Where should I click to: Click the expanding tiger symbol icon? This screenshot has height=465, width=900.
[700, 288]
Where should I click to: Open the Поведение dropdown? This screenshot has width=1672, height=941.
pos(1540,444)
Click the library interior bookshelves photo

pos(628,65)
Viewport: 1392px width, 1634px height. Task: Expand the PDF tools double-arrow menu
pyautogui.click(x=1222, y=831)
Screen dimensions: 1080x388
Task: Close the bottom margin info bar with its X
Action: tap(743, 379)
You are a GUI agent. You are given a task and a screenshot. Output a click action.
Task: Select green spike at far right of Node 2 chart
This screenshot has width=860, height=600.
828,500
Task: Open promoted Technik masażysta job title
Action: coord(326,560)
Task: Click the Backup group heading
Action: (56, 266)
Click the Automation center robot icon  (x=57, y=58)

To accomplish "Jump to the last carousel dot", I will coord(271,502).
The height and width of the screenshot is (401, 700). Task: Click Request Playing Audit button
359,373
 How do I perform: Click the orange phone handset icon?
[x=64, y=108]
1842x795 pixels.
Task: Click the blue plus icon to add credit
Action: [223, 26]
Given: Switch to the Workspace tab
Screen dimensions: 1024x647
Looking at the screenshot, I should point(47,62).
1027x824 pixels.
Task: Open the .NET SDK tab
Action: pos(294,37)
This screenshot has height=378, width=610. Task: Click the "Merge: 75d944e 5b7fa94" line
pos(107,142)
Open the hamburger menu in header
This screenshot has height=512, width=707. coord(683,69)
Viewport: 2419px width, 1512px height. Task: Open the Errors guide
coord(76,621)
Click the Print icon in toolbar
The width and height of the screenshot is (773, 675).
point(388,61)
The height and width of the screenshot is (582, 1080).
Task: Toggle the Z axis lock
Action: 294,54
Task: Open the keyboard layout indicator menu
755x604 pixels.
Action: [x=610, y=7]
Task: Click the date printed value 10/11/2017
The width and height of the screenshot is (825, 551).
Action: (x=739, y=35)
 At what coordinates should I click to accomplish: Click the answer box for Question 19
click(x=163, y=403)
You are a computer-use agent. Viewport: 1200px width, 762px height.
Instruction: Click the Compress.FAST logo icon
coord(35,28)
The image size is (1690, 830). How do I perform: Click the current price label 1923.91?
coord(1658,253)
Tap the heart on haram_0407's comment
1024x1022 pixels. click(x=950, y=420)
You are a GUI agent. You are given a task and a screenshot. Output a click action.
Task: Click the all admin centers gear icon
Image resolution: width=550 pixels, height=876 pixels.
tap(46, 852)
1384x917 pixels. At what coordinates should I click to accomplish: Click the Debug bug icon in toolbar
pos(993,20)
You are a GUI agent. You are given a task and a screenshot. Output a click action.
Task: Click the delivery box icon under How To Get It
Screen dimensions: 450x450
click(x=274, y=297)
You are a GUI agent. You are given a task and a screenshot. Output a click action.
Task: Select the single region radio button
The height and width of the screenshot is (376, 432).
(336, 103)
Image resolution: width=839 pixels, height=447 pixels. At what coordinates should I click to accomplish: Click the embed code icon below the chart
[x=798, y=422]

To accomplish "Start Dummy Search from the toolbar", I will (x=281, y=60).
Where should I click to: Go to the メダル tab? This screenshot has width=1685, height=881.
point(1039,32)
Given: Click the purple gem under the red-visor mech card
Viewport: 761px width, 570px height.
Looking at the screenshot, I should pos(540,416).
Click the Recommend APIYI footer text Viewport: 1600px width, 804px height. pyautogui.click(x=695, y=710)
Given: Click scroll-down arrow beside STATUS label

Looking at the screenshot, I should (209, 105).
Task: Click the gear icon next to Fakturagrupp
★ ★ ★ ★ ★ ★ ★
**ACTIVITY:**
Could you copy the listing above word for word?

**COMPLETED TASK:**
Where should I click to: Click the expanding tiger symbol icon? This screenshot has height=465, width=900.
[700, 288]
Where should I click to: Open the Поведение dropdown? This screenshot has width=1672, height=941.
pos(1540,444)
Click the library interior bookshelves photo

pos(628,65)
Viewport: 1392px width, 1634px height. Task: Expand the PDF tools double-arrow menu
pyautogui.click(x=1222, y=831)
Screen dimensions: 1080x388
Task: Close the bottom margin info bar with its X
Action: tap(743, 379)
You are a GUI agent. You are given a task and a screenshot. Output a click action.
Task: Select green spike at far right of Node 2 chart
This screenshot has width=860, height=600.
828,500
Task: Open promoted Technik masażysta job title
Action: coord(326,560)
Task: Click the Backup group heading
Action: (56, 266)
Click the Automation center robot icon  (x=57, y=58)

To accomplish "Jump to the last carousel dot", I will coord(271,502).
The height and width of the screenshot is (401, 700). Task: Click Request Playing Audit button
359,373
 How do I perform: Click the orange phone handset icon?
[x=64, y=108]
1842x795 pixels.
Task: Click the blue plus icon to add credit
Action: [223, 26]
Given: Switch to the Workspace tab
Screen dimensions: 1024x647
Looking at the screenshot, I should point(47,62).
1027x824 pixels.
Task: Open the .NET SDK tab
Action: pos(294,37)
This screenshot has height=378, width=610. Task: Click the "Merge: 75d944e 5b7fa94" line
pos(107,142)
Open the hamburger menu in header
This screenshot has height=512, width=707. coord(683,69)
Viewport: 2419px width, 1512px height. Task: Open the Errors guide
coord(76,621)
Click the Print icon in toolbar
The width and height of the screenshot is (773, 675).
point(388,61)
The height and width of the screenshot is (582, 1080).
Task: Toggle the Z axis lock
Action: 294,54
Task: Open the keyboard layout indicator menu
755x604 pixels.
Action: [x=610, y=7]
Task: Click the date printed value 10/11/2017
The width and height of the screenshot is (825, 551).
Action: (x=739, y=35)
 At what coordinates should I click to accomplish: Click the answer box for Question 19
click(x=163, y=403)
You are a computer-use agent. Viewport: 1200px width, 762px height.
Instruction: Click the Compress.FAST logo icon
coord(35,28)
The image size is (1690, 830). How do I perform: Click the current price label 1923.91?
coord(1658,253)
Tap the heart on haram_0407's comment
1024x1022 pixels. click(x=950, y=420)
You are a GUI agent. You are given a task and a screenshot. Output a click action.
Task: Click the all admin centers gear icon
Image resolution: width=550 pixels, height=876 pixels.
tap(46, 852)
1384x917 pixels. At what coordinates should I click to accomplish: Click the Debug bug icon in toolbar
pos(993,20)
You are a GUI agent. You are given a task and a screenshot. Output a click action.
Task: Click the delivery box icon under How To Get It
Screen dimensions: 450x450
click(x=274, y=297)
You are a GUI agent. You are given a task and a screenshot. Output a click action.
Task: Select the single region radio button
The height and width of the screenshot is (376, 432).
(336, 103)
Image resolution: width=839 pixels, height=447 pixels. At what coordinates should I click to accomplish: Click the embed code icon below the chart
[x=798, y=422]

To accomplish "Start Dummy Search from the toolbar", I will (x=281, y=60).
Where should I click to: Go to the メダル tab? This screenshot has width=1685, height=881.
point(1039,32)
Given: Click the purple gem under the red-visor mech card
Viewport: 761px width, 570px height.
Looking at the screenshot, I should pos(540,416).
Click the Recommend APIYI footer text Viewport: 1600px width, 804px height. pyautogui.click(x=695, y=710)
Given: Click scroll-down arrow beside STATUS label

Looking at the screenshot, I should (209, 105).
Task: Click the gear icon next to Fakturagrupp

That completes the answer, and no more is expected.